Work required —
Search the records for the string "last" and copy every line where it turns up.

Available data —
*** Block opens ***
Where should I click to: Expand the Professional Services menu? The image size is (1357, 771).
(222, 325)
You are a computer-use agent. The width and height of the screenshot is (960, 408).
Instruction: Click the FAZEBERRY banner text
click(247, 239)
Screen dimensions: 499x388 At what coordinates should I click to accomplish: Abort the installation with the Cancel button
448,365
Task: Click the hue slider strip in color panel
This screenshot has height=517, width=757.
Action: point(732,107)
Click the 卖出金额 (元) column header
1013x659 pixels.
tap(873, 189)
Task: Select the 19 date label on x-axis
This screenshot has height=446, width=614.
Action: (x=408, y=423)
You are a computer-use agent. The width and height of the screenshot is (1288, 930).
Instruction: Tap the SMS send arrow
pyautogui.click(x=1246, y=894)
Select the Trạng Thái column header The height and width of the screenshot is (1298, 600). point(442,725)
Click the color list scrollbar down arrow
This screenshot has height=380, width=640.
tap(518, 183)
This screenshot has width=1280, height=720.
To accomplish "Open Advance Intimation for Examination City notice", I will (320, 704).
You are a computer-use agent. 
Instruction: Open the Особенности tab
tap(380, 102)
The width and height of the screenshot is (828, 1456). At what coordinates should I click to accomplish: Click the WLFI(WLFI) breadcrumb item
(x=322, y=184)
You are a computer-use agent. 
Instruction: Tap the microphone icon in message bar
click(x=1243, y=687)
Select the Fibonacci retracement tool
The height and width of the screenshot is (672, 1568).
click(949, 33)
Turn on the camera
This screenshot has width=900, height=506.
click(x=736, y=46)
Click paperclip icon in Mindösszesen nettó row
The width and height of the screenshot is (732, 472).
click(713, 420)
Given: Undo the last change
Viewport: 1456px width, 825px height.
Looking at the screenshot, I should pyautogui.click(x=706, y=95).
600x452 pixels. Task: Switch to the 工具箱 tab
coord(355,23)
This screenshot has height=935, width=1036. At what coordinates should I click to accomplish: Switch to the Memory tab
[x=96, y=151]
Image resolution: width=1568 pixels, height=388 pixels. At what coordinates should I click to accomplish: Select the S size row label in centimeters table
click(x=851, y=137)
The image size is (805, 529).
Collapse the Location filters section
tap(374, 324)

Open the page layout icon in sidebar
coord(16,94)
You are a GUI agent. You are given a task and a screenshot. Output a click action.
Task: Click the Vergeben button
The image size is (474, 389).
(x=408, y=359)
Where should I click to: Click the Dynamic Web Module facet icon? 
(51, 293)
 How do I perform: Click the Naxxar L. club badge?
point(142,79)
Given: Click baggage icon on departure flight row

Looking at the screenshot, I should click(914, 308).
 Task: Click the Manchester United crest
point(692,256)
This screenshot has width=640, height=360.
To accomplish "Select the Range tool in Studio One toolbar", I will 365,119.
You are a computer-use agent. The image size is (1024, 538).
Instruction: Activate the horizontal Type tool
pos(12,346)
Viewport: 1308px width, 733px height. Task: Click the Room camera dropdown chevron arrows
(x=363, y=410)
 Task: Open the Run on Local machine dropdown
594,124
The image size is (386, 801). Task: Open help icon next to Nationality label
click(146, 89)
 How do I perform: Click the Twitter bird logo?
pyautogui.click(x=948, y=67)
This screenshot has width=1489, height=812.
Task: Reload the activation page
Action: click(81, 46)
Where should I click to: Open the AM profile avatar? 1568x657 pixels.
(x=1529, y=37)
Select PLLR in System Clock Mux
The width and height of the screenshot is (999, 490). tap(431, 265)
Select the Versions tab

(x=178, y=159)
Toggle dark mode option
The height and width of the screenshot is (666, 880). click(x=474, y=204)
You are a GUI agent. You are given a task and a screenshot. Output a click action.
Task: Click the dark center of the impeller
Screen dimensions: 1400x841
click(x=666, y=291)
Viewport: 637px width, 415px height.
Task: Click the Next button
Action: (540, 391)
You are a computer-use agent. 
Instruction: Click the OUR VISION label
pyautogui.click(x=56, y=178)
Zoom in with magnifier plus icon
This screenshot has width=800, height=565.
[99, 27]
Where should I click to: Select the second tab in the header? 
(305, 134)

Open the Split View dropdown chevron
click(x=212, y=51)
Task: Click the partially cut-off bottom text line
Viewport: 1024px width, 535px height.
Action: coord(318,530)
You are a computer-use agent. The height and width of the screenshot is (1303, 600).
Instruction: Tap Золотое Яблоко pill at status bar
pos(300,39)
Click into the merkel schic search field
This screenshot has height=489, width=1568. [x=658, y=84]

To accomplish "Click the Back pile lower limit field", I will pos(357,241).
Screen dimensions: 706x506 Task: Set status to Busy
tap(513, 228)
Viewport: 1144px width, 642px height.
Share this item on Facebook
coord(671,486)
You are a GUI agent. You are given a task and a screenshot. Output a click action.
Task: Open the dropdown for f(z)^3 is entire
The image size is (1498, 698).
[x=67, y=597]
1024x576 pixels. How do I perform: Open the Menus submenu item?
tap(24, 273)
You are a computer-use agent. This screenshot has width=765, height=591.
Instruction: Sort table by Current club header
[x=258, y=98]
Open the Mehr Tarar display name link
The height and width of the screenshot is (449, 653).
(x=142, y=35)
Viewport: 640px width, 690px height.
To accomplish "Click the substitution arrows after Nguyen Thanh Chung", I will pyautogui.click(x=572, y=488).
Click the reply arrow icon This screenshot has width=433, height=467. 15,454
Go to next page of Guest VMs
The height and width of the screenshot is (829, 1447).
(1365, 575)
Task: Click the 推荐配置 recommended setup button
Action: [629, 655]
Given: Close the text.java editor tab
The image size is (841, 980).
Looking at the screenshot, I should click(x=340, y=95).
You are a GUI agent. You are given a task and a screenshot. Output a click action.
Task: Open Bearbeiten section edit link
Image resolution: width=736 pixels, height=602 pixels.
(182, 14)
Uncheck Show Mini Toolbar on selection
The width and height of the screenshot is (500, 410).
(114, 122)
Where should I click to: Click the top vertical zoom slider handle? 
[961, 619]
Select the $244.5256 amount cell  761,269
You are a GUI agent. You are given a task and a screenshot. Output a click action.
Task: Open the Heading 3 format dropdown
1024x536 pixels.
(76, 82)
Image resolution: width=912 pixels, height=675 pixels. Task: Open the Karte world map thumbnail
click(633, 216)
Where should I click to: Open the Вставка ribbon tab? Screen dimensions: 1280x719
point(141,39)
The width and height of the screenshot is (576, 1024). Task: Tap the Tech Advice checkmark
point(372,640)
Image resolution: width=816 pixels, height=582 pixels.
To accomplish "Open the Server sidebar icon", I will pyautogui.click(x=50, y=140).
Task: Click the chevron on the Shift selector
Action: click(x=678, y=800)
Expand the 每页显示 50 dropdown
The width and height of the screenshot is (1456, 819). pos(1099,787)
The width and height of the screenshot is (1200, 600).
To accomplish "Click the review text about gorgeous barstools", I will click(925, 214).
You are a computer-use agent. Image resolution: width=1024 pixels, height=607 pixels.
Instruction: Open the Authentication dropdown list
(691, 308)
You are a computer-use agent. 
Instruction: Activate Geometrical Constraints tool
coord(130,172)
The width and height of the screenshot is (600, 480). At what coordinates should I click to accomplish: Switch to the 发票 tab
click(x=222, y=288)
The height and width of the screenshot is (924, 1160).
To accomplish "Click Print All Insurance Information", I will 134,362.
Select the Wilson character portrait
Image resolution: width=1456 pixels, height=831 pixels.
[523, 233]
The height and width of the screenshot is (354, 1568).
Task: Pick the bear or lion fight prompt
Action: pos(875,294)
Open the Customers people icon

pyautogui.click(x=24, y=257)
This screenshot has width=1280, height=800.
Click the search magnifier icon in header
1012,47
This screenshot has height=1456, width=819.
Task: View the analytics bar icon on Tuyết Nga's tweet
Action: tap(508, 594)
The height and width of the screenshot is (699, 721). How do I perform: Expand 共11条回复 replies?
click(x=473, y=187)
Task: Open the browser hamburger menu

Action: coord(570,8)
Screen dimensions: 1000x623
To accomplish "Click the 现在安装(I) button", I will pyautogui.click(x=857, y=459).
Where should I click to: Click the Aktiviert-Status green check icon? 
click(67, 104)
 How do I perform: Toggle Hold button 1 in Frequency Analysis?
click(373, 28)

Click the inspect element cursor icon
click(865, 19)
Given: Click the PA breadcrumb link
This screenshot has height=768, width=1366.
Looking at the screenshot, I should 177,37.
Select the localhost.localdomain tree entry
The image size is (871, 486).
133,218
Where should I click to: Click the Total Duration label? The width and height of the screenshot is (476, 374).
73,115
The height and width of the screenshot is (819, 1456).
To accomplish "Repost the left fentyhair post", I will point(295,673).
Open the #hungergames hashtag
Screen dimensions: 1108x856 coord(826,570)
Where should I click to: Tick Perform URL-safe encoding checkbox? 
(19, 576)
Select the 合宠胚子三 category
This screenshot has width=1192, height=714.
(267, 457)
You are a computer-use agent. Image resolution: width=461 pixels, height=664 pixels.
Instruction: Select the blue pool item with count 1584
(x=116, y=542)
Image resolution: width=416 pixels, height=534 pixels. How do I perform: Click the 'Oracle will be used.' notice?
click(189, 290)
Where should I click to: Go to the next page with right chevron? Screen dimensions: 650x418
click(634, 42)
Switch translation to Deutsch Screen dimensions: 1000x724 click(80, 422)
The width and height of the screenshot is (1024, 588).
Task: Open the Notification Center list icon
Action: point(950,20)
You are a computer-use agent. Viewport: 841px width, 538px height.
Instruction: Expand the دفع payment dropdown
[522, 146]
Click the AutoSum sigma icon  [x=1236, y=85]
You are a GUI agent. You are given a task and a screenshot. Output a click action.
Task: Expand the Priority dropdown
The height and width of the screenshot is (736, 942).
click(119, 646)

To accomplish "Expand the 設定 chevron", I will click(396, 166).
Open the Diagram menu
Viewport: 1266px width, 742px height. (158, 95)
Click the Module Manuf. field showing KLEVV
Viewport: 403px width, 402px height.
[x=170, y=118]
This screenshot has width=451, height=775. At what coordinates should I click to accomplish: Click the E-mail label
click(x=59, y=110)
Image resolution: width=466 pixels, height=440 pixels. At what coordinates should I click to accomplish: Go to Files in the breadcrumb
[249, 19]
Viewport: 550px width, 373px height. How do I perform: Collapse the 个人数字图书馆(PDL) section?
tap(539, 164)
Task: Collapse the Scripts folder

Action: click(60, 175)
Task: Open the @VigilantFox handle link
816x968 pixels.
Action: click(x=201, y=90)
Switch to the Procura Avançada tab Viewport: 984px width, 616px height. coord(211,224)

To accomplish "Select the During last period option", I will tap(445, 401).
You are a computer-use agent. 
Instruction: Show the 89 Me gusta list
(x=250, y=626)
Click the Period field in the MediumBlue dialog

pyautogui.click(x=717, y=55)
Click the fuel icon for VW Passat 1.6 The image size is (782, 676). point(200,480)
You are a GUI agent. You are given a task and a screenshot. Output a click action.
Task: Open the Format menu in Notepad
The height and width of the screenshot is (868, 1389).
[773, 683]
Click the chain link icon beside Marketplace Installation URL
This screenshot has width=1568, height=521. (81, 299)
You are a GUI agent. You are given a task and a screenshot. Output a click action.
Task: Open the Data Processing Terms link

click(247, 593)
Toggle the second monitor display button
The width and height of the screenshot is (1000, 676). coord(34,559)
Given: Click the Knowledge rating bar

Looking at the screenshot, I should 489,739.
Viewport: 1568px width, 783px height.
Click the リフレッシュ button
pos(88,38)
*** Block closes ***
Answer to the problem —
Given: Undo the last change
To accomplish "Select the During last period option", I will tap(445, 401).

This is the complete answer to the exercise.